Required work: Filter the entries below, keeping every line that has the word "Close".

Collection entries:
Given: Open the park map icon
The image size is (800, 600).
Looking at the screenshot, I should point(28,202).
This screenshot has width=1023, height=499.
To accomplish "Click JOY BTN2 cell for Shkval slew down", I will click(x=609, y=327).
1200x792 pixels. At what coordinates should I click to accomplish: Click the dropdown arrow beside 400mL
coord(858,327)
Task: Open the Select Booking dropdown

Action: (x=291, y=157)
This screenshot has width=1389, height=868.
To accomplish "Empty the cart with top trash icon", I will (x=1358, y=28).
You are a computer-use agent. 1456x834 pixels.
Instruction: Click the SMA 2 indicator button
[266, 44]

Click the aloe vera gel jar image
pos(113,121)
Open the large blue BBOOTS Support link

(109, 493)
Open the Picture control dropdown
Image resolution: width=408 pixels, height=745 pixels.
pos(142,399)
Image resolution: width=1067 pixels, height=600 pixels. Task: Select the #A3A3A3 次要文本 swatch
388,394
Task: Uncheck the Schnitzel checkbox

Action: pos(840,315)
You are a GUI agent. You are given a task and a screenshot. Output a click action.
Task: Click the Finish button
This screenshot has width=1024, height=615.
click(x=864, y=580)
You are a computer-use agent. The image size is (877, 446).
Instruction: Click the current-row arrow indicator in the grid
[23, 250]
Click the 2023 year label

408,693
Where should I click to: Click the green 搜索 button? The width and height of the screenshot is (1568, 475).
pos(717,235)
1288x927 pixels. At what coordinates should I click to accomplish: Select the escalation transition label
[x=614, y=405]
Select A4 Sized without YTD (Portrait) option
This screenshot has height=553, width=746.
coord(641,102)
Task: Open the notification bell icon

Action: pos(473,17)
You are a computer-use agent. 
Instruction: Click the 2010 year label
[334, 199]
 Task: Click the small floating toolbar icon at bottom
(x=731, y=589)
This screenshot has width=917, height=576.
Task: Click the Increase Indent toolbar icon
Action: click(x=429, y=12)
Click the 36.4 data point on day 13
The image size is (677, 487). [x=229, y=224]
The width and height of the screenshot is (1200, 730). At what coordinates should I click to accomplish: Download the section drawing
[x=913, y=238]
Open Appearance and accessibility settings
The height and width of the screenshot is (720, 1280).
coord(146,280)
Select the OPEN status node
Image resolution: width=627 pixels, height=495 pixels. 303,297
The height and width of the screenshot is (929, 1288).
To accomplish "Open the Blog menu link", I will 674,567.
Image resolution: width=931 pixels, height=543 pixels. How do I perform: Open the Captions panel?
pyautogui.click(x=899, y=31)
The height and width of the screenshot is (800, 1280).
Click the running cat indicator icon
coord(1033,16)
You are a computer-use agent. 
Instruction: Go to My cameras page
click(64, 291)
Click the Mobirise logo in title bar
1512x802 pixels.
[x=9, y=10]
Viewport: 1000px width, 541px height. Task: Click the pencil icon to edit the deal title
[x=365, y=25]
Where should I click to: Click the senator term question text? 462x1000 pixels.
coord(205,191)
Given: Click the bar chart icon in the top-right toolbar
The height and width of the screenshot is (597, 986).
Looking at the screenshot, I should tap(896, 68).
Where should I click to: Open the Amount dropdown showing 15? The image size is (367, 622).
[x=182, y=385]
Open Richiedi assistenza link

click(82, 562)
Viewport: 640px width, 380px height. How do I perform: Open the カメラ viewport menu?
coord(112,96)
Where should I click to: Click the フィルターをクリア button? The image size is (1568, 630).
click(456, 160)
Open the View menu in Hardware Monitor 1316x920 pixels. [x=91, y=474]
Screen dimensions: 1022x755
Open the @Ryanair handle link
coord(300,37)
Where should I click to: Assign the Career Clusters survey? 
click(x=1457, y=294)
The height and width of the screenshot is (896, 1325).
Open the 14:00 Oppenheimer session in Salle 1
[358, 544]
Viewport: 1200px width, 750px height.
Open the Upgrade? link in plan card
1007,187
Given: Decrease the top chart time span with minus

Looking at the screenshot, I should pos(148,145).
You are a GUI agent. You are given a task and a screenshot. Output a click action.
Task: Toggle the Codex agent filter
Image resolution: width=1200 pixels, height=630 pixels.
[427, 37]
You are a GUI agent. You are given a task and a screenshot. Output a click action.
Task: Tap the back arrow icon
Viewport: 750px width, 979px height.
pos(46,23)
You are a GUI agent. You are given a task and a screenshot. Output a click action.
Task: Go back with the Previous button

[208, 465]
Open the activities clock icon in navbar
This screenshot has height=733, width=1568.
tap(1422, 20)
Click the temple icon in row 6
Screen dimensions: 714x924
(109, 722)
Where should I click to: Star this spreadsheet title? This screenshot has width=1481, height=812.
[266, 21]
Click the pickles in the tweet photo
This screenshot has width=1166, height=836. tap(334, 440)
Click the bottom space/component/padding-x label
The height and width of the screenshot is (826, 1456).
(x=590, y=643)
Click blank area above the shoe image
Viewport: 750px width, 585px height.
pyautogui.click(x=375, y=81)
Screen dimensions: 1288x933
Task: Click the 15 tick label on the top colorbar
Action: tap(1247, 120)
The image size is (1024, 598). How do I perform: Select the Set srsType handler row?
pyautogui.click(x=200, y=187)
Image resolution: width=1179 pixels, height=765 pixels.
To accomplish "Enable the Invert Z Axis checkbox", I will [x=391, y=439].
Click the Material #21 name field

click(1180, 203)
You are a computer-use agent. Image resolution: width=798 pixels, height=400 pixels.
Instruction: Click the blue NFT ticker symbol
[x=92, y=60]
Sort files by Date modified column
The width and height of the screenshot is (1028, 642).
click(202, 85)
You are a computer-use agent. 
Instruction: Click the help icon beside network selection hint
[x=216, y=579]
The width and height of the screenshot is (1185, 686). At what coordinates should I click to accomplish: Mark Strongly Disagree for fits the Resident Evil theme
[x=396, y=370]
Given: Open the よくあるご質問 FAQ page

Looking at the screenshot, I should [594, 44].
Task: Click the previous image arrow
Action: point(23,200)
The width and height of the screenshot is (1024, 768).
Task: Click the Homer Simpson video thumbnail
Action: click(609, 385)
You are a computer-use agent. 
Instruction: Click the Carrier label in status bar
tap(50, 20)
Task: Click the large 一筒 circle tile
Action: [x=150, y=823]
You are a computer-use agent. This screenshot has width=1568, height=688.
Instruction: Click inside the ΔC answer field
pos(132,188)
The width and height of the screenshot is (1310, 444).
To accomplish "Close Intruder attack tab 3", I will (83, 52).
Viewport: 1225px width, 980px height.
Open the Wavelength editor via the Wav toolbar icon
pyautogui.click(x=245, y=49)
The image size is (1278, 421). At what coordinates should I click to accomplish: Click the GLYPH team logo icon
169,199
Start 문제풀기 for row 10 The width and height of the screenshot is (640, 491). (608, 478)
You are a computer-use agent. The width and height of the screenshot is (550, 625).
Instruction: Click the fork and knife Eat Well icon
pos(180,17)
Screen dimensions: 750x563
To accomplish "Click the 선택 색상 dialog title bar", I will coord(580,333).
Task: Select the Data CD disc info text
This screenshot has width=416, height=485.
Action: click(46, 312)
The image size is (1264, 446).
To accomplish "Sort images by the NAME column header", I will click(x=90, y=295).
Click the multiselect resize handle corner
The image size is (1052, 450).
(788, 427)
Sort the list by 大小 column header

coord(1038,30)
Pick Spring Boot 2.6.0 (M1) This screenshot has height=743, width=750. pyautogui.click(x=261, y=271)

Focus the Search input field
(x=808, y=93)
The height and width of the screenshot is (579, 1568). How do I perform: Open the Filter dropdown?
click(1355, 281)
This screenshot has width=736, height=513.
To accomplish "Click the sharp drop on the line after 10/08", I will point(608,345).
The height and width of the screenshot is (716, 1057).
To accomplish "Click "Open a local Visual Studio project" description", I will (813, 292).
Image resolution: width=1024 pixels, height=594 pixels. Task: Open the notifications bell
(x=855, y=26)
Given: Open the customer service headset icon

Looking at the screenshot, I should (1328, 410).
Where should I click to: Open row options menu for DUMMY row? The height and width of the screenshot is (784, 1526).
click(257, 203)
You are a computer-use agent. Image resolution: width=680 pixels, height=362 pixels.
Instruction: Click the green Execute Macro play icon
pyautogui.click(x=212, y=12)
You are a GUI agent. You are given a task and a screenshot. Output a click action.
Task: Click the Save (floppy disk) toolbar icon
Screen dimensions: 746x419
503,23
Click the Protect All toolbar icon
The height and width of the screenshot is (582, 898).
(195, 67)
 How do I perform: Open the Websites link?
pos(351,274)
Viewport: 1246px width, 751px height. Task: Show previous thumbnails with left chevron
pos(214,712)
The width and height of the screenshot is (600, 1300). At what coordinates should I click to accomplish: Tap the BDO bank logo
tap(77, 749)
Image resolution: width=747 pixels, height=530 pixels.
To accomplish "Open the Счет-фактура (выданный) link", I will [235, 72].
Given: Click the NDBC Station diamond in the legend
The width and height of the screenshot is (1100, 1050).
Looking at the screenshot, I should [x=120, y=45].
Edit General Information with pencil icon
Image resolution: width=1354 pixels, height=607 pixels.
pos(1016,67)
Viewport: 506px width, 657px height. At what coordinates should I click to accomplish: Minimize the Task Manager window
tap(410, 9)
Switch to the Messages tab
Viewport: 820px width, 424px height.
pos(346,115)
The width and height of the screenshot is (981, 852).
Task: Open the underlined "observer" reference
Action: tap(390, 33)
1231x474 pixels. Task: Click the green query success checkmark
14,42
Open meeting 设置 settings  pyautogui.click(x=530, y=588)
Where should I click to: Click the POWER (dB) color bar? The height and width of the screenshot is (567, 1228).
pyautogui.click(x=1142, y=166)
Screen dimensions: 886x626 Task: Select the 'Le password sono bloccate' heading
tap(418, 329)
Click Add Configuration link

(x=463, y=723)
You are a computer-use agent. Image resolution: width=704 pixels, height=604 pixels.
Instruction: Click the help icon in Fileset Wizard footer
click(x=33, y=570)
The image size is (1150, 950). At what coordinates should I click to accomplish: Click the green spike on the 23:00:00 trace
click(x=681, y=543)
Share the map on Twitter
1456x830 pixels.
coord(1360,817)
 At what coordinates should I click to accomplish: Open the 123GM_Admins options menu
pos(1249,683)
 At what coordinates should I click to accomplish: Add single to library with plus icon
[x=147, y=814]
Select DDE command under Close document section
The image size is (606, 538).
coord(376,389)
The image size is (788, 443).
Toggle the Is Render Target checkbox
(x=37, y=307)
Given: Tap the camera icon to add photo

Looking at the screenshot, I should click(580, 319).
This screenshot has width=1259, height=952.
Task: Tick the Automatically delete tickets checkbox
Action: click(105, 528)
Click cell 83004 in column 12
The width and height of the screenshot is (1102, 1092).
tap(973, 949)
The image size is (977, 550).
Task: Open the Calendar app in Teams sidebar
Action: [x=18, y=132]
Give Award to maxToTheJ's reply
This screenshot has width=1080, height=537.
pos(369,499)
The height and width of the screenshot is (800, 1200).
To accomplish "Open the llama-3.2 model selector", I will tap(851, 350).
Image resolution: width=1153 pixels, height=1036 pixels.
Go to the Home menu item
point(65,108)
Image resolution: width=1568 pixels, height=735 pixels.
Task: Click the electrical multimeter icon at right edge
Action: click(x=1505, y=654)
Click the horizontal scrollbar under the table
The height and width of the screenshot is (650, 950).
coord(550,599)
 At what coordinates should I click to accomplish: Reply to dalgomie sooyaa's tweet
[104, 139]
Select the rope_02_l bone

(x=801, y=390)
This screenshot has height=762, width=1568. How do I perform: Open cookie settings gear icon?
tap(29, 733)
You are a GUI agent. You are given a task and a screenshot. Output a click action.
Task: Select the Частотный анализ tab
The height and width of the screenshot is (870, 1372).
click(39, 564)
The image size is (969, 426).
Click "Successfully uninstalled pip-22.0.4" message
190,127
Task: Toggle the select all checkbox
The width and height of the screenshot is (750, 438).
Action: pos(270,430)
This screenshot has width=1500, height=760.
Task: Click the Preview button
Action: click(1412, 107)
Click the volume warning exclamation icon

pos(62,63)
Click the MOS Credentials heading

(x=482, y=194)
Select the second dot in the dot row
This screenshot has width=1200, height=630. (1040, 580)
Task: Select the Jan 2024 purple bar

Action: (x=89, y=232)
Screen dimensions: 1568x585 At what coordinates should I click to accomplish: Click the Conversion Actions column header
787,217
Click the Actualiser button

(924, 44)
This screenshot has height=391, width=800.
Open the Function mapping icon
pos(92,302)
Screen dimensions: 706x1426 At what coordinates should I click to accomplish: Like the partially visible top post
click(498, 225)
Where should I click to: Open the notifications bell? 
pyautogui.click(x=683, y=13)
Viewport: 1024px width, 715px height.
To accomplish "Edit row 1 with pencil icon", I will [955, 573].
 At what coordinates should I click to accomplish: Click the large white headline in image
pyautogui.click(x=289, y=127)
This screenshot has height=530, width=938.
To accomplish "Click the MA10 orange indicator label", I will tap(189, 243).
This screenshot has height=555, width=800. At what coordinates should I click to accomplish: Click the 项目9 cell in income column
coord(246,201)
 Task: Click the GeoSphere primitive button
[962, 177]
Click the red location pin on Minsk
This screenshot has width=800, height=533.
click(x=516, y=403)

Exercise response:
To accomplish "Close Intruder attack tab 3", I will (83, 52).
Select DDE command under Close document section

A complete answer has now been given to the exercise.